Il ajoute : « J’ai vu une signature publicitaire il n’y a pas longtemps en France qui disait : “Je n’aime pas savoir que mes tomates voyagent plus que moi.” » Dans la mesure où les frontières sont fermées aux voyageurs, mais pas aux tomates, ça fait réfléchir !
Peu importe comment le consommateur se procure ses fruits et légumes, la culture en serre s’avère une des pierres d’assise de ce virage. Surtout parce que, ici, les serres peuvent être alimentées par des sources d’énergie renouvelable. « L’eau qui coule dans nos rivières, ce n’est pas très différent du soleil qui plombe sur le Mexique ou la Californie, fait valoir Jacques Demers. En utilisant cette ressource-là pour se nourrir dans le respect de l’environnement et des communautés, ça peut devenir une signature identitaire très forte. »
Emballé, M. Demers martèle qu’il y a de la place pour tous. Si son entreprise vise les grands marchés d’alimentation, des serres de plus petite taille pour fournir des marchés de proximité ou destinées à revitaliser l’économie régionale ont également leur place, estime-t-il.

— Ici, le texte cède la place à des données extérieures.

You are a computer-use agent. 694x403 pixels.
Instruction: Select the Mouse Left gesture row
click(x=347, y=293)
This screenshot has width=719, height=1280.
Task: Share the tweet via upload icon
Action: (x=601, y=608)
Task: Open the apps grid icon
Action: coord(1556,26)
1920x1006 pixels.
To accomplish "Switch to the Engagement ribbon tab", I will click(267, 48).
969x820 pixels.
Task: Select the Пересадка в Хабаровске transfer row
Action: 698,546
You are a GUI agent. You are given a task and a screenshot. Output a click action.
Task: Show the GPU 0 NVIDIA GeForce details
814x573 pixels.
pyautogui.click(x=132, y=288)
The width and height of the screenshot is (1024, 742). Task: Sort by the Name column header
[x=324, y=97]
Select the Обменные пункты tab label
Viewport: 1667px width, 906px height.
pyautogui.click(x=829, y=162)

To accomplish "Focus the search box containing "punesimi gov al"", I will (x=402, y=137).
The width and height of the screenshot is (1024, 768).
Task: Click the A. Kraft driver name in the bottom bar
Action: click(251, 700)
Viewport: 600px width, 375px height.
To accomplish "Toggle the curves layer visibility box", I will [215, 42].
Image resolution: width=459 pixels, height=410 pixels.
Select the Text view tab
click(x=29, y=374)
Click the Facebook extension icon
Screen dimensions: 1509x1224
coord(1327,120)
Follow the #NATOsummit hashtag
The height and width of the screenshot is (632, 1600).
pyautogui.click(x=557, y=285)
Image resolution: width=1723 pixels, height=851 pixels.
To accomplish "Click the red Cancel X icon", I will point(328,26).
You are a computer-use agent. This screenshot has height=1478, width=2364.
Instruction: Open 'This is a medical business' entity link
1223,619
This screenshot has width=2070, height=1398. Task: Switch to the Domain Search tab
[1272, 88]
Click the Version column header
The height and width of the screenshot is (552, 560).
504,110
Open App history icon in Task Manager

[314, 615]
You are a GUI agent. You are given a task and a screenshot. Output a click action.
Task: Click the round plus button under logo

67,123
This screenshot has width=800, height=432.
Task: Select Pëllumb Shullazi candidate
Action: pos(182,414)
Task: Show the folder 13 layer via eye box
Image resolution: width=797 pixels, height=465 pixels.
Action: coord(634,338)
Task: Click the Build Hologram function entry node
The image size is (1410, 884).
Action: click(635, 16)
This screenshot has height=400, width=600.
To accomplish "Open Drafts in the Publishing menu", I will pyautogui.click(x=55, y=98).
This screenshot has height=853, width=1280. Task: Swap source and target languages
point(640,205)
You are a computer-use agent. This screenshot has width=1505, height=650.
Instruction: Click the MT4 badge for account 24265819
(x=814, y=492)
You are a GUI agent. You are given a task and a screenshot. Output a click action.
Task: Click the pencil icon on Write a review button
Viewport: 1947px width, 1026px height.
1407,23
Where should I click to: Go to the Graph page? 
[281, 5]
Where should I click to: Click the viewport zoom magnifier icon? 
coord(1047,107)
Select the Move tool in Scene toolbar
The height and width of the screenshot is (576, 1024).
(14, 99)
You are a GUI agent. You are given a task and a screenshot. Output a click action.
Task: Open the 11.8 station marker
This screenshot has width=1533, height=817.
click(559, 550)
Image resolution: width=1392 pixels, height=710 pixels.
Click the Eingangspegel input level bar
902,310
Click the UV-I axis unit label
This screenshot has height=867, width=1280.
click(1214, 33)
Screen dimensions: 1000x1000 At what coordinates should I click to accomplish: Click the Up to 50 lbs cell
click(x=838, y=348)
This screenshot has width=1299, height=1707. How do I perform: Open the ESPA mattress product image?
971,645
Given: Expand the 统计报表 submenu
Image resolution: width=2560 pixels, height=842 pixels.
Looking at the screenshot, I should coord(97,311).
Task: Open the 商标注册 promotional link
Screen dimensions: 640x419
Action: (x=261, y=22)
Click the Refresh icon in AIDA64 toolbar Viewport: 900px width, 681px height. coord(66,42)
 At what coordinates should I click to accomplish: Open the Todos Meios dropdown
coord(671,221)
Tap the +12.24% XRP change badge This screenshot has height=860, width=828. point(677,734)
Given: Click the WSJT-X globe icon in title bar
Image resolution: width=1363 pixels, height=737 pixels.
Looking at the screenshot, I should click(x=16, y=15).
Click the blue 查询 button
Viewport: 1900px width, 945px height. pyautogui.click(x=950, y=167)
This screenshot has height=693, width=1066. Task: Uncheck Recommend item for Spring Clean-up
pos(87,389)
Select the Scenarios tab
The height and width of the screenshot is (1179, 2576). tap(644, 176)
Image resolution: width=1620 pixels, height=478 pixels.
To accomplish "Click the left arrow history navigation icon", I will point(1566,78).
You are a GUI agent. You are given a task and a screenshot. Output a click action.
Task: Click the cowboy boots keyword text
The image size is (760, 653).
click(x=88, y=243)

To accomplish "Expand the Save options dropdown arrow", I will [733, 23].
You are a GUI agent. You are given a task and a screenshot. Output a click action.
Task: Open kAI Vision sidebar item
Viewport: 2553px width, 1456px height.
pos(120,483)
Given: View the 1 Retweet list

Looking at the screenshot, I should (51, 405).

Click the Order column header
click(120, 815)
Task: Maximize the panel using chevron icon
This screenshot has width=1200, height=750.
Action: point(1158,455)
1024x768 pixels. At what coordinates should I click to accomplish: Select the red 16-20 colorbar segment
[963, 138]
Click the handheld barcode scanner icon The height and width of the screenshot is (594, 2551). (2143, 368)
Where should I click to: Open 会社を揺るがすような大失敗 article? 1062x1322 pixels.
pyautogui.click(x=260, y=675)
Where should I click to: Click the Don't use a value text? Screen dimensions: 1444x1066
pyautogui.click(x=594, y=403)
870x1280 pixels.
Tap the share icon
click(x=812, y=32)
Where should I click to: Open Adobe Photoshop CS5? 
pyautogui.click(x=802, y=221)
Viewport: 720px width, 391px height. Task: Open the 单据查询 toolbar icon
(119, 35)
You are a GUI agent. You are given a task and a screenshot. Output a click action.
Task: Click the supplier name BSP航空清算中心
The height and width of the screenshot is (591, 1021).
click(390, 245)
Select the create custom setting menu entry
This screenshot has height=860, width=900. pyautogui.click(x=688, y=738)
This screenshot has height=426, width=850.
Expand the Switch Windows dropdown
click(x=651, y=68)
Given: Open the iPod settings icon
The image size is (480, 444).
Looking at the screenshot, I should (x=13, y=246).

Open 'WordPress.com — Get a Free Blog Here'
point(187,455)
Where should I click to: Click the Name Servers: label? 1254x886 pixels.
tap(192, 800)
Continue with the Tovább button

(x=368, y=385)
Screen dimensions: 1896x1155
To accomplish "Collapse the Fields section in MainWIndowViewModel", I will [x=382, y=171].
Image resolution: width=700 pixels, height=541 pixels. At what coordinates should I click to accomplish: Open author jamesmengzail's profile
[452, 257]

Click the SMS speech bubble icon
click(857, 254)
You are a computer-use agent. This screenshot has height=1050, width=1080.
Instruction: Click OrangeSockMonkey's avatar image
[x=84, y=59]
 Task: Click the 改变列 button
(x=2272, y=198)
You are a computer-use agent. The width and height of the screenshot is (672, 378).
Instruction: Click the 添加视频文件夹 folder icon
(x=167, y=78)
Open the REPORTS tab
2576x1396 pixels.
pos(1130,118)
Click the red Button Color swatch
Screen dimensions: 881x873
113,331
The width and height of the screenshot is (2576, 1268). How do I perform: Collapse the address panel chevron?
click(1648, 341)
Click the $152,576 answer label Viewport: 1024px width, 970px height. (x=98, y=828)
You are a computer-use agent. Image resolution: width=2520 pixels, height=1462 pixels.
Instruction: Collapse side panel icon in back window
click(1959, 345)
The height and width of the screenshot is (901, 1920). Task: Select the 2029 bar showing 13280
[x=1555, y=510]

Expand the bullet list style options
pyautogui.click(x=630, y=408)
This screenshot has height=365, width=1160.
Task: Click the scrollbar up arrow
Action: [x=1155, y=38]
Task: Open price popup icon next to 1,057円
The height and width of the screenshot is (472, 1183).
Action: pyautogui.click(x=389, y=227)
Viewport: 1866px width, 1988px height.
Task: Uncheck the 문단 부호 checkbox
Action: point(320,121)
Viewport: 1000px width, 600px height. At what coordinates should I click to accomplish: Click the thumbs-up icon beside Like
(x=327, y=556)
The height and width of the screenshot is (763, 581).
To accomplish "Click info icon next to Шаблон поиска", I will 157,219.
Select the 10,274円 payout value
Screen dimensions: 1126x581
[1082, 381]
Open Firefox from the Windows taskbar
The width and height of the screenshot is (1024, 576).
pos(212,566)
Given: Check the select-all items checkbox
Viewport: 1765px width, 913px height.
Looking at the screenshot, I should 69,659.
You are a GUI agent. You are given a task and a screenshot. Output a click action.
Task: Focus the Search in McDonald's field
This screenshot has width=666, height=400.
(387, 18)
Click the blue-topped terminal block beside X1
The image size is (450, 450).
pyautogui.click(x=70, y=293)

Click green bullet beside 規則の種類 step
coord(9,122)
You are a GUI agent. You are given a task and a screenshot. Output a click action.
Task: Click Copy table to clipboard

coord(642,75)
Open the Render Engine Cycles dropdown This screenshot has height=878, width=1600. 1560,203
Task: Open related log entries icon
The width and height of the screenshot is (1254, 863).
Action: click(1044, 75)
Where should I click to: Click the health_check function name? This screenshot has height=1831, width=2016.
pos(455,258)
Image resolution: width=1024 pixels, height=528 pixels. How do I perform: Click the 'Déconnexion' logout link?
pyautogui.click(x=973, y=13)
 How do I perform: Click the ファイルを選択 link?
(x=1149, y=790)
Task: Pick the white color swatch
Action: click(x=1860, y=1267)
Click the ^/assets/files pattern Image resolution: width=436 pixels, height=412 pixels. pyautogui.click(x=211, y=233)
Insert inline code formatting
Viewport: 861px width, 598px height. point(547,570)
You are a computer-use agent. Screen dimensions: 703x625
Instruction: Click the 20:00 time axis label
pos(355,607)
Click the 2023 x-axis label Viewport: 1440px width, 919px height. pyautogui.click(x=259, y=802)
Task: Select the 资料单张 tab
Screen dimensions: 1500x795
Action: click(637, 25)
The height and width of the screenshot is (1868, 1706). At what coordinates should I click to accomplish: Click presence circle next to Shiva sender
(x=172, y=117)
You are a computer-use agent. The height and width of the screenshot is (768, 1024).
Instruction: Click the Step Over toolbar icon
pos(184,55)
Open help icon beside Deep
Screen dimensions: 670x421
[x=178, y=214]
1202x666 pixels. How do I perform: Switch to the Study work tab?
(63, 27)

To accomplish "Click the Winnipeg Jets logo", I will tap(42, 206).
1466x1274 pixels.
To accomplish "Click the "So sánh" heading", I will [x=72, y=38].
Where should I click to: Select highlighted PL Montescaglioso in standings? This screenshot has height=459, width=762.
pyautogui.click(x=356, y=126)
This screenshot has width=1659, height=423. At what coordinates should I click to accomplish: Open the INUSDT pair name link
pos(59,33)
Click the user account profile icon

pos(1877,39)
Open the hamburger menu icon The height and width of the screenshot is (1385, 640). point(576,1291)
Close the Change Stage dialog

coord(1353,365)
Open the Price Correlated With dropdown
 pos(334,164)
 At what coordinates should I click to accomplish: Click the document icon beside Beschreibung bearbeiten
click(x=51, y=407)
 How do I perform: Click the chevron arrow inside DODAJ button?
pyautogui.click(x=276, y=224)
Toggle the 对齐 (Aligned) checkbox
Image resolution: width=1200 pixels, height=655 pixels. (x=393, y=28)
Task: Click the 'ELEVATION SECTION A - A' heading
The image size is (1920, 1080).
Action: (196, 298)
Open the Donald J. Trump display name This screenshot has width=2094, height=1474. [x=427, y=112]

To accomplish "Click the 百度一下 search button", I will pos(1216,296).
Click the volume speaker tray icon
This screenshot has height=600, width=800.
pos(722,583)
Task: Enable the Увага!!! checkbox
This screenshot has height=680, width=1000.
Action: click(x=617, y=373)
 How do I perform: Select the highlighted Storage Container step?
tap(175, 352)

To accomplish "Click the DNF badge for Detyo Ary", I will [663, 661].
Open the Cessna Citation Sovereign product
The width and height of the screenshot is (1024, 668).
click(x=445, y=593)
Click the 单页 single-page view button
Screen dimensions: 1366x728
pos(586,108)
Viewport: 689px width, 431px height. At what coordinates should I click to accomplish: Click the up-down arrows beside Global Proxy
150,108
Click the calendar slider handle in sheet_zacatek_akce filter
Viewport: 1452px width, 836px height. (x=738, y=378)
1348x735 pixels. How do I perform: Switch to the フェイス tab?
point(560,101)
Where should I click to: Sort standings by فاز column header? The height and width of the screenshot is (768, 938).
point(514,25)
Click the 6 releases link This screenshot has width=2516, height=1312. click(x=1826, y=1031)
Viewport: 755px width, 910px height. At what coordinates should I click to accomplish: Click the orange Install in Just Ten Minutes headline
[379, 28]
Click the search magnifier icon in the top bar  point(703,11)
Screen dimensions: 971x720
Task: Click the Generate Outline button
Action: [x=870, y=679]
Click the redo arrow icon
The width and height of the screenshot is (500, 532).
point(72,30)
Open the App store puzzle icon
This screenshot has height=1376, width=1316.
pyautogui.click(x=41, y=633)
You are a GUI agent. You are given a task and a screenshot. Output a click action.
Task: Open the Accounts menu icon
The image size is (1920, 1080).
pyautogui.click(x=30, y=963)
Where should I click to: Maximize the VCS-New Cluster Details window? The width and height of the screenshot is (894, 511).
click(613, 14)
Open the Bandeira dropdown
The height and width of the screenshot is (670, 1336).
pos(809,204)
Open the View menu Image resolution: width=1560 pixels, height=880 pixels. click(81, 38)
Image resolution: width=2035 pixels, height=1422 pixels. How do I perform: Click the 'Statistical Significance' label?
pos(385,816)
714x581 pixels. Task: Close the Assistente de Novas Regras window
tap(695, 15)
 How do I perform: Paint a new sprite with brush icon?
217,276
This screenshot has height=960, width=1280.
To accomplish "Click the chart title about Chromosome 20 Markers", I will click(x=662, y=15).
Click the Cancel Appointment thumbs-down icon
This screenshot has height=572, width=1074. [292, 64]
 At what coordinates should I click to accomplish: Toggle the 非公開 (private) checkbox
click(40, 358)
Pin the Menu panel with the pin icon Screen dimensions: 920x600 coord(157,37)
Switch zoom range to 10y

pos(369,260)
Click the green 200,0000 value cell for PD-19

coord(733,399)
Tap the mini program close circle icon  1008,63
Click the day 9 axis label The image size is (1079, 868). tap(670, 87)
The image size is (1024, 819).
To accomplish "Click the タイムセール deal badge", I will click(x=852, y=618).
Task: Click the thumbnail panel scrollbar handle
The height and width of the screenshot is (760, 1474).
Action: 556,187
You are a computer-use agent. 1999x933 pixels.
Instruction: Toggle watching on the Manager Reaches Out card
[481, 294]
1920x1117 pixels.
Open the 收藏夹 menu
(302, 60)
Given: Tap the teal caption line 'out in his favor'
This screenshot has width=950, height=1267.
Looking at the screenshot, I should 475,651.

« Je rêve qu’on puisse s’associer avec d’autres producteurs afin de contrer la compétition hors frontières, confie M. De- mers. On pourrait ainsi satisfaire les besoins en volume et, par ricochet, atteindre les objectifs en matière de santé et d’environnement. »
Bref, Jacques Demers se donne la permission de croire que, malgré notre nordicité, ce n’est pas une utopie de vouloir nourrir le Québec en produits frais d’ici, et ce, 12 mois par année.